Should business be expected to play a role in socio economic development beyond paying its taxes and its corporate social responsibility efforts?

AM:

I think so. There should be a sustainability concern for all corporates – as the current challenging environment shows, it’s very difficult to outperform a stagnant economy.

LM:

What makes a role model, do you accept that each of us may be role models to others, and what responsibility comes with being a role model?

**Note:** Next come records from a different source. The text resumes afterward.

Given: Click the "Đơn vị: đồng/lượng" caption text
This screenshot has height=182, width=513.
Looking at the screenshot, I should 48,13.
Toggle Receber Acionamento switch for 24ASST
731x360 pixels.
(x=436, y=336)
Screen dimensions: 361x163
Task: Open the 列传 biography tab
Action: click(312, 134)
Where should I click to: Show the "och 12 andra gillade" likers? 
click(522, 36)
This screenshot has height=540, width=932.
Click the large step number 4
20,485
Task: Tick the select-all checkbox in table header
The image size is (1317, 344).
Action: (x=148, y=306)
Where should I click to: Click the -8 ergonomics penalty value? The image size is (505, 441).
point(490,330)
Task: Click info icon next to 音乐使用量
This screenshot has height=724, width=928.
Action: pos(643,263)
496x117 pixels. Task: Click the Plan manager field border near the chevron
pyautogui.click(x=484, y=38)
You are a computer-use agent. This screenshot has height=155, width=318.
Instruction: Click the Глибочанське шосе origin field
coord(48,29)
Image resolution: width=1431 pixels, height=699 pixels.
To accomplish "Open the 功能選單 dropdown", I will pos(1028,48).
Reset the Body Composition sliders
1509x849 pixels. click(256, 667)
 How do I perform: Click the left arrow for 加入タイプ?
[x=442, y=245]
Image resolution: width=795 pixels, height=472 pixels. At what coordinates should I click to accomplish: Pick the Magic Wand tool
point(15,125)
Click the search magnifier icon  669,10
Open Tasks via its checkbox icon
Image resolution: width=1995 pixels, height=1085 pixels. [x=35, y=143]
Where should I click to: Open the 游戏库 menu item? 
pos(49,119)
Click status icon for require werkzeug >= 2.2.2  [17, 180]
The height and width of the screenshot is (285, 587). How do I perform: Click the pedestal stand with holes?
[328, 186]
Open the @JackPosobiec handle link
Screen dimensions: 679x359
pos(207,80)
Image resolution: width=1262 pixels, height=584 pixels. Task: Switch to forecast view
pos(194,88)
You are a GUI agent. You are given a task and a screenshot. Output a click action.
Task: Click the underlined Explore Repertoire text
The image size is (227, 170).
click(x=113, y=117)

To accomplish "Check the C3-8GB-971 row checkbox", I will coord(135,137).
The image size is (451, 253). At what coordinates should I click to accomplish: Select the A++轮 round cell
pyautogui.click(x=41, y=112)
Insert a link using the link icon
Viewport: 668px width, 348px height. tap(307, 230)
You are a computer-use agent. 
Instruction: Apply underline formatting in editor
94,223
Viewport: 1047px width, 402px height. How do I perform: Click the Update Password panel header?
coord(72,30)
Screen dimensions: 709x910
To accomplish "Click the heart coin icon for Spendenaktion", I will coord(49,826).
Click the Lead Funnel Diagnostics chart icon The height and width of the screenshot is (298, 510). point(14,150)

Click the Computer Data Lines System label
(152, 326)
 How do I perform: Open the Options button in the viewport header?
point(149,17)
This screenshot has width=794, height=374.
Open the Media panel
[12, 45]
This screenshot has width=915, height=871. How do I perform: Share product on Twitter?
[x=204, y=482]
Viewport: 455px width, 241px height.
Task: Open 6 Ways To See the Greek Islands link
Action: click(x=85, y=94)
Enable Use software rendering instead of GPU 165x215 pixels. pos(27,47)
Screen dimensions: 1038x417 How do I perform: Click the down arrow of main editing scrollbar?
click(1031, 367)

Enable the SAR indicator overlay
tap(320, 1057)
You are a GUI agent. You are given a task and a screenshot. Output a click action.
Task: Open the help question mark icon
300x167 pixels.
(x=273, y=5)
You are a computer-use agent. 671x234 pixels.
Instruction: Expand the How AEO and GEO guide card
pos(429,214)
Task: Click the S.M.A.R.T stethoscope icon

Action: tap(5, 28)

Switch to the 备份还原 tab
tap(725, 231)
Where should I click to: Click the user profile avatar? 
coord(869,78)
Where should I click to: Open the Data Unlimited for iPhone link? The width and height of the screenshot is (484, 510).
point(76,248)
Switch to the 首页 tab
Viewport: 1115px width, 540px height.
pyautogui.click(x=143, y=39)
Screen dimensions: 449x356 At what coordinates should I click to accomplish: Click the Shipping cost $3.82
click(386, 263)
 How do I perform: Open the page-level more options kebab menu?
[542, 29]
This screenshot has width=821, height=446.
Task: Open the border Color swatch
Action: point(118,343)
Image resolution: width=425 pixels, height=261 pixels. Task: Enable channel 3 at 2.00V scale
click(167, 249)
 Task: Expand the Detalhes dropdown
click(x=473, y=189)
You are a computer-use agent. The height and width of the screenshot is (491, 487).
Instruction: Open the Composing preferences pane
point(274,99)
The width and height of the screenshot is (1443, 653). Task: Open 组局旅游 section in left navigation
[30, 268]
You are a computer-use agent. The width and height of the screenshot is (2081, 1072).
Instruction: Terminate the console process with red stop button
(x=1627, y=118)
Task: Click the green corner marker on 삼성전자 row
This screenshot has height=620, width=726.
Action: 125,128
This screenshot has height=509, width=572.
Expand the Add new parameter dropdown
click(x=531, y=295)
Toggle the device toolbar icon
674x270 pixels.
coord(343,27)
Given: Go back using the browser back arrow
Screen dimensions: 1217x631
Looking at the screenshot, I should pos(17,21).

As soon as you take a leadership position you become a role model, people look to your actions and behaviour. You don’t afford yourself the title – it gets bestowed as a result of the role you play. I think knowing that is the case gives you a responsibility too.

Part 3

LM:

Who is Angela Mhlanga, beyond the corporate title and what defines her core values?

AM:

I am a mother of two children – one of my children has autism. My life journey has been focused on building a relationship with my creator so that I am able to live out His purpose in my life. This defines everything I long for – I believe that God‘s dreams for my life far exceed what I could ever dream of. This shapes my core values and sets the tone for my life.

LM:

Tell us a bit about your early years and what have been your biggest influences?

AM:

I was raised. My parents had a profound impact in my life. Through them I have always known I am truly loved especially by my creator, and with that I have been able to conquer most challenges. My father had great hopes for me and my brothers and set a vision that facilitated a private school education. My mother was the best supporter for my dreams and nurtured me all the way (she still does).  I have 3 brothers who have played pivotal roles as confidants and friends who have always had my best interests at heart.

LM:

You are not only a successful corporate leader, but also a doting Mum, tell us more about how do you balance your hectic schedule and time for your children?

AM: .

I love parenting – to be allowed to shape and impact another life –  that is a massive privilege. While I don’t think I have the balance yet, I do pursue it with intensity. I trade off certain activities to spend more time with my kids and I enjoy their company. Lincoln, as a single mom, I also learnt a long time ago to ask for help – I have about 4 other moms that help support me in raising my children (including my mother).  I have also ensured that, as much as possible, I choose work environments that nurture the importance of family as part of their value system.

LM:

What values do you try and instil in your children?

AM:

Love for God, Love of self and Love for their fellow man. My desire is also that they respect the value of hard work and that they have the courage to live out their purpose.

LM:

Your spirituality and faith have always been your strong anchors, how have you stayed true to these in our current corporate culture?

AM:

I believe that they stand side by side. I think that we are called to serve wherever we are – I happen to be in business and I get to influence so many people as a leader. I would think that it is a wonderful platform for others to experience the power of the God I serve through my works.

LM:

You and I have always discussed the need to remain authentic and true to yourself in a corporate environment, how have you remained so real and authentic?

AM:

By having people like you to keep me in line! Seriously though – I think as I said – my compass is set on becoming the person God has created me to be. I believe deeply that when I seek that out, that my life will manifest to its fullest. So, as I fall and rise in my attempts to stay true, I use that personal vision as my compass – I am still way off!

LM:

What advice would you give to your 17-year-old self?

AM:

Trust in God. You need all of your life time to become who you are meant to become – so enjoy the journey.

LM:

As you look ahead of your life, how would you like to measure your life?

AM:

The most important measure would be through my children – I would hope they have experienced the magnificence and love of my creator through my life with them.

LM:

Thank you so so much, there is not enough time to delve deeper in this conversation, I hope my audience will learn so much from it.

AM:

Lincoln, I have been enriched by your leadership over the years. So, I am most humbled that you asked me to have this conversation with you. Thank you.